What needs to be done:
Starting with the first line of the data that follows, transcribe every line verbatim until the line containing "Given: Select the Mining row label" has been transcribed.

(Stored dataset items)

+---+

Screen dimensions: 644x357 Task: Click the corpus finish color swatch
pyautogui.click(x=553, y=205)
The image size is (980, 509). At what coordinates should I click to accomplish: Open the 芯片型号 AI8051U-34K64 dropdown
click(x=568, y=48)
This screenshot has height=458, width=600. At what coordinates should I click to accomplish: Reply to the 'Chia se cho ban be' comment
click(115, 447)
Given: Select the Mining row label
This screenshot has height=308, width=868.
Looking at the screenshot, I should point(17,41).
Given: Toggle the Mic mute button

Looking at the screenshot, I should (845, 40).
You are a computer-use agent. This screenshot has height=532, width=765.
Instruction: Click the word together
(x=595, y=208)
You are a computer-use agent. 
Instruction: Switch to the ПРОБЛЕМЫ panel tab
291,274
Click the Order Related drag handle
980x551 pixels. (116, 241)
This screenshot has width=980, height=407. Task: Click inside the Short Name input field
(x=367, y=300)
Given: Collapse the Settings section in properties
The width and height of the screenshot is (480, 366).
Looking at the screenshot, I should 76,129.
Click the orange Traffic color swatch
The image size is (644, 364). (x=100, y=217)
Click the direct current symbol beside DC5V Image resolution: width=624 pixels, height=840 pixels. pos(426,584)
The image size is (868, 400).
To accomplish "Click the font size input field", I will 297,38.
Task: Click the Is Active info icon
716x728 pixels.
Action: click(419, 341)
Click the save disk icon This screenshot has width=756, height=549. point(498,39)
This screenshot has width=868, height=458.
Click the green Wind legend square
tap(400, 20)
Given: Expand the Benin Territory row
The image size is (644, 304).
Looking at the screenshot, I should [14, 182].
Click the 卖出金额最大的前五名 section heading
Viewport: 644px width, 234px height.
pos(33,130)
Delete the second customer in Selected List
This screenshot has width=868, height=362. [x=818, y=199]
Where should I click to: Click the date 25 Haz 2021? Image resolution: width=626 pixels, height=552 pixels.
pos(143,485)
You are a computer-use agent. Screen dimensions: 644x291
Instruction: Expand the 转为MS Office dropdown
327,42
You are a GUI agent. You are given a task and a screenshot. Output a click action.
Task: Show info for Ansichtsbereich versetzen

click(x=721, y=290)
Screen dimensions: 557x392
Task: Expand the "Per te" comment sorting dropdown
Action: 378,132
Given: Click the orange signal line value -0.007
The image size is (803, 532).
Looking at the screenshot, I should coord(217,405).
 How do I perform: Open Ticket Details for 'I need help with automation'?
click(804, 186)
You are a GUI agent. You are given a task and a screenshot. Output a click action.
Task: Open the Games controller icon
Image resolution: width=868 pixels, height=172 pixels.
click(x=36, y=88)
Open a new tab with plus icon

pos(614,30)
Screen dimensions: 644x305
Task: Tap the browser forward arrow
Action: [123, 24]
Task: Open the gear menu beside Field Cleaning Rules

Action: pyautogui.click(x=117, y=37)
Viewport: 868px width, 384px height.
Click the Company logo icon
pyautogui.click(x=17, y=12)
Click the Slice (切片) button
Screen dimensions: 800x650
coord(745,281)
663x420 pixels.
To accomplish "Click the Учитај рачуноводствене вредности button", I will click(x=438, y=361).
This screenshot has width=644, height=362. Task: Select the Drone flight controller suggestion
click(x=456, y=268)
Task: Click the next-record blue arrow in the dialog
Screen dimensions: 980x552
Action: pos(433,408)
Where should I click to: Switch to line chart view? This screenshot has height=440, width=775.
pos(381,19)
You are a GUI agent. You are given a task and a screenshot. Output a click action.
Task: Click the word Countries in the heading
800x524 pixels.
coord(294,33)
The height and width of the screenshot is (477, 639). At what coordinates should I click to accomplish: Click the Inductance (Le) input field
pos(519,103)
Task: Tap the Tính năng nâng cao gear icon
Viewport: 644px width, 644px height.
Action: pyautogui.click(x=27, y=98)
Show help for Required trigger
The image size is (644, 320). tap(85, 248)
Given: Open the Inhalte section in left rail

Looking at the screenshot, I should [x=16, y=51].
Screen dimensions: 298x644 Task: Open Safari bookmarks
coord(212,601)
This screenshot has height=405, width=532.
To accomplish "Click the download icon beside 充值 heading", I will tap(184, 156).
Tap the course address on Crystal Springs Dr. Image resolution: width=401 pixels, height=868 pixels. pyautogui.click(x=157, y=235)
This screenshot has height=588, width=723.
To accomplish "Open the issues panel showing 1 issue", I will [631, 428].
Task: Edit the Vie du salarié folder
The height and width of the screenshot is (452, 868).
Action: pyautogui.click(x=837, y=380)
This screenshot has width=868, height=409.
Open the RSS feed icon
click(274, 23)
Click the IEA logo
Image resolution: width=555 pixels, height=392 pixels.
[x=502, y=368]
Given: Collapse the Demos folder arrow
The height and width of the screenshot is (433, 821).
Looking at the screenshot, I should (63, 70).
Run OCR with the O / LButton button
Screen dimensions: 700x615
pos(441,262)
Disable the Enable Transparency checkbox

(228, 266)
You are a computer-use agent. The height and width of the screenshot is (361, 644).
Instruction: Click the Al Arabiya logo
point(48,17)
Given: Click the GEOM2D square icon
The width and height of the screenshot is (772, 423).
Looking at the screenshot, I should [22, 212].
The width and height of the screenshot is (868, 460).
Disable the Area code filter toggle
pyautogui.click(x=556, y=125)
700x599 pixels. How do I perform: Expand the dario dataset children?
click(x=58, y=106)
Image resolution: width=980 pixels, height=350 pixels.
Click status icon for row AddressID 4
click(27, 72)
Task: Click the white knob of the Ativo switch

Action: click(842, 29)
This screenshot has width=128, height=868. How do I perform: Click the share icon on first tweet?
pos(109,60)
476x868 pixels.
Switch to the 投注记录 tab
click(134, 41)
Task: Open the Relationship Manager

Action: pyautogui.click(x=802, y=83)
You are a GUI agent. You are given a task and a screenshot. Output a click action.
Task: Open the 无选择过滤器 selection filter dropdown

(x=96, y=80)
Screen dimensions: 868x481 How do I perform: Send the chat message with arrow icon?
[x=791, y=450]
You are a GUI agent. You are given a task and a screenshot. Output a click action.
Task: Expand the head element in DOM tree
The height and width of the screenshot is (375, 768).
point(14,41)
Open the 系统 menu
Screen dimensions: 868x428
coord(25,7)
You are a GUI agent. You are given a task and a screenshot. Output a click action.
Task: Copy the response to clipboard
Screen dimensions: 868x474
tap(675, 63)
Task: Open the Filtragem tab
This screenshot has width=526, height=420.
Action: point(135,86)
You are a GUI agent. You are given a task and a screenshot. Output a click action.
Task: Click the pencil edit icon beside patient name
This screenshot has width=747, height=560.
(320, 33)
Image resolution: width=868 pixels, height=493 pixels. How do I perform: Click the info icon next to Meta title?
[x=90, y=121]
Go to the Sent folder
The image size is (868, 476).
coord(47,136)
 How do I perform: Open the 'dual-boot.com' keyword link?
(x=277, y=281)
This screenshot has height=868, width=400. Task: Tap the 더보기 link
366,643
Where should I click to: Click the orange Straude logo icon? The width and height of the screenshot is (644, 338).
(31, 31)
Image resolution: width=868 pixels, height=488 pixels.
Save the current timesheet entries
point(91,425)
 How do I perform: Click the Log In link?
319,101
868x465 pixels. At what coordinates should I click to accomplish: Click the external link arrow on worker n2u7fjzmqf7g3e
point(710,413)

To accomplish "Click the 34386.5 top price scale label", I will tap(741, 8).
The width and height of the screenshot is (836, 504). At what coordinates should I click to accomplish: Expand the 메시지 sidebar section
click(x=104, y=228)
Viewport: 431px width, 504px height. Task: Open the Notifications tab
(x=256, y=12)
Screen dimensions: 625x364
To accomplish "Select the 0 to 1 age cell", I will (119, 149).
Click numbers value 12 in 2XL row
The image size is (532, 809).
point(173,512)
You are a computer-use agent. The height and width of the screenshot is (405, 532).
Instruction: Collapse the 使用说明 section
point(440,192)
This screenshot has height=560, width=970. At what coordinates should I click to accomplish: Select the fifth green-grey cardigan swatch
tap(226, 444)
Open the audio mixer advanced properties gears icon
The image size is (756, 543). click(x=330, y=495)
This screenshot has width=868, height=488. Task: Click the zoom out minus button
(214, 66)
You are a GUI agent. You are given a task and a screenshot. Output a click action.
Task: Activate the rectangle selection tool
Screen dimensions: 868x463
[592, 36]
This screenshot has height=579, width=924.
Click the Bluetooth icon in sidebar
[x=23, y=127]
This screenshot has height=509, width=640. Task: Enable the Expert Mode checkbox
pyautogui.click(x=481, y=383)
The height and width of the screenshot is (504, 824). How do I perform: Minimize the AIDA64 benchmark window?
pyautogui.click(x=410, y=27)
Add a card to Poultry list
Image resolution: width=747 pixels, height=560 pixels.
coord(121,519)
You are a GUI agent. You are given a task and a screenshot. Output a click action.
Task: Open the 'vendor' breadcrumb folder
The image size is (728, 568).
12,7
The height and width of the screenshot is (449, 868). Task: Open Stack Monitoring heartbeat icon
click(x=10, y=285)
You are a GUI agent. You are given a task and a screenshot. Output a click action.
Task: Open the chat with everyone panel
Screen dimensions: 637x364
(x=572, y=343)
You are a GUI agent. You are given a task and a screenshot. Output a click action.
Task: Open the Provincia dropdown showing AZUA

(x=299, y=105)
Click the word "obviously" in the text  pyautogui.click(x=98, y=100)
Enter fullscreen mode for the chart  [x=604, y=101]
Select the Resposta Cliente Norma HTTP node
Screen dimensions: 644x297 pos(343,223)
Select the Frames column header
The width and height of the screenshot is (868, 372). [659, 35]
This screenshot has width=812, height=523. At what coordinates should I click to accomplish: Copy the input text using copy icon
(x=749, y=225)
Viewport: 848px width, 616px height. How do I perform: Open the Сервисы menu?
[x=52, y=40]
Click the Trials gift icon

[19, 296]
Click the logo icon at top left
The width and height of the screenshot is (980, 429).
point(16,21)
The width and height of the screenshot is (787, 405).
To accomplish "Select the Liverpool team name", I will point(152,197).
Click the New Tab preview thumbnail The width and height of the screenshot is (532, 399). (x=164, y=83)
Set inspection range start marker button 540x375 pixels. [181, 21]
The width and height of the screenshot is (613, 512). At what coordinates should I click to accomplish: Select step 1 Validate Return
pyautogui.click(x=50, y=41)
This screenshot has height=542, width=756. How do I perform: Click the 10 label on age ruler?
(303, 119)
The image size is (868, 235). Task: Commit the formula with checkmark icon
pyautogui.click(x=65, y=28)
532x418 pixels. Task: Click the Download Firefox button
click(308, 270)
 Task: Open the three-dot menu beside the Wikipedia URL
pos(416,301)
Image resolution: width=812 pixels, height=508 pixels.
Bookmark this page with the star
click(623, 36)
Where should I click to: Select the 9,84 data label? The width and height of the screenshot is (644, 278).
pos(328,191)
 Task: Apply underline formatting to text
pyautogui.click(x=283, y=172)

+---+

Answer box:
Screen dimensions: 644x357 Task: Click the corpus finish color swatch
pyautogui.click(x=553, y=205)
The image size is (980, 509). At what coordinates should I click to accomplish: Open the 芯片型号 AI8051U-34K64 dropdown
click(x=568, y=48)
This screenshot has height=458, width=600. At what coordinates should I click to accomplish: Reply to the 'Chia se cho ban be' comment
click(115, 447)
Given: Select the Mining row label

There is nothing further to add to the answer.